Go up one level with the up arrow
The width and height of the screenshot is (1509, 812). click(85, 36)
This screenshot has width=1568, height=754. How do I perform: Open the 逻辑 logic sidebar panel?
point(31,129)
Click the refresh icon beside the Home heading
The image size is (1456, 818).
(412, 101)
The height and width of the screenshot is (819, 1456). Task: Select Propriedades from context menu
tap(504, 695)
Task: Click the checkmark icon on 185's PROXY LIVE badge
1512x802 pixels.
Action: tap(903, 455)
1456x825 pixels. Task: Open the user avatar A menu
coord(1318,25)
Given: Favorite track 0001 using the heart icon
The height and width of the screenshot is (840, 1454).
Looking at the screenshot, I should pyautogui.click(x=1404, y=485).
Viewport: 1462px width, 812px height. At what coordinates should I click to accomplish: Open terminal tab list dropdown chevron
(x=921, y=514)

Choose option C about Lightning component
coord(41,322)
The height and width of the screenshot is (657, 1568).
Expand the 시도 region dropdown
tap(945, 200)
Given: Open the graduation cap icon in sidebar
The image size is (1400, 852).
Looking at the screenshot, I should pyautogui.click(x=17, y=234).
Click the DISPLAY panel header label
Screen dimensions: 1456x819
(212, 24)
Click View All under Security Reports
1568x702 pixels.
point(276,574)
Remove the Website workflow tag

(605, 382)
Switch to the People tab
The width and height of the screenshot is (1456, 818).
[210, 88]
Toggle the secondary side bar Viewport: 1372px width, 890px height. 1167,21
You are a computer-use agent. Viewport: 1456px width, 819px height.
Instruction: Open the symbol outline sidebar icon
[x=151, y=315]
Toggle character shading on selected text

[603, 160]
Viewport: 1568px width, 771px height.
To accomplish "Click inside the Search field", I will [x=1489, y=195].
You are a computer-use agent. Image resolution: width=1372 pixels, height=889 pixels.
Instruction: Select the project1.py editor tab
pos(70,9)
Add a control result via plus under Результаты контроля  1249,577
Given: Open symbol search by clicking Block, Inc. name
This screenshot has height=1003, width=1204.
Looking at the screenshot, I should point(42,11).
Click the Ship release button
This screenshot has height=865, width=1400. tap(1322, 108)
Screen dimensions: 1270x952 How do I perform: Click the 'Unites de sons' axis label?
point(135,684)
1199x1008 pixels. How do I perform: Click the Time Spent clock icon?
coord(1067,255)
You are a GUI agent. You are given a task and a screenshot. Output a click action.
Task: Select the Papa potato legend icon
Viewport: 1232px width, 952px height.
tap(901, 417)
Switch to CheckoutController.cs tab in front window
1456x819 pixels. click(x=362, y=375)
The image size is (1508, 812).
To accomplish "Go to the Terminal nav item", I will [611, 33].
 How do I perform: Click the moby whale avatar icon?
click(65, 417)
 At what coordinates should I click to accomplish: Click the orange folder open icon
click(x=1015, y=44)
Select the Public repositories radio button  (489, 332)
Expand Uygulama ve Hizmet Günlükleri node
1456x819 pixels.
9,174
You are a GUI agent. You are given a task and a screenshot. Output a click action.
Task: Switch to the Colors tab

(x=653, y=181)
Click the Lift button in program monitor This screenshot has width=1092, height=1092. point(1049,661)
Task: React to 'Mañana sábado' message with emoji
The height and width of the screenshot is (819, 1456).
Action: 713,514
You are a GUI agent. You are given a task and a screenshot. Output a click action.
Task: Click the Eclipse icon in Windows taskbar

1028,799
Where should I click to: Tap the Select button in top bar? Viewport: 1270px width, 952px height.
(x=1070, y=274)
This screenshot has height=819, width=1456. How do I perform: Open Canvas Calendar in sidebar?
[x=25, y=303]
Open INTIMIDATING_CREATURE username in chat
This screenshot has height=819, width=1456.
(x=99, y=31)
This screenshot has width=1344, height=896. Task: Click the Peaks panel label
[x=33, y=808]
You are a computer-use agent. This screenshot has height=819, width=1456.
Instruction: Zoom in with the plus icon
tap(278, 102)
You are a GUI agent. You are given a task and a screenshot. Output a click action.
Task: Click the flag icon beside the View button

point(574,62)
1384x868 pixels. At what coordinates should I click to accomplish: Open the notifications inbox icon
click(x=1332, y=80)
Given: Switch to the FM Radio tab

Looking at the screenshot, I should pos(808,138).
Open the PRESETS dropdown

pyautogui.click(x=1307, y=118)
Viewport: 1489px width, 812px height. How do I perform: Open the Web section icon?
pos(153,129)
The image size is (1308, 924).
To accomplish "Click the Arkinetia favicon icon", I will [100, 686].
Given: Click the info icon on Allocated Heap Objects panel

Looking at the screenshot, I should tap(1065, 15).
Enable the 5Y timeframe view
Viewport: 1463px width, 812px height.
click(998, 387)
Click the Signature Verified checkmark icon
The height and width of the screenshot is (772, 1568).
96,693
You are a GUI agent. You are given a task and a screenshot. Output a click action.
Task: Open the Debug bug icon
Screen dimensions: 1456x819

# What to do
Lines that hold the word "under" are the ones to copy from the entries above.

# Expected answer
Click View All under Security Reports
Add a control result via plus under Результаты контроля  1249,577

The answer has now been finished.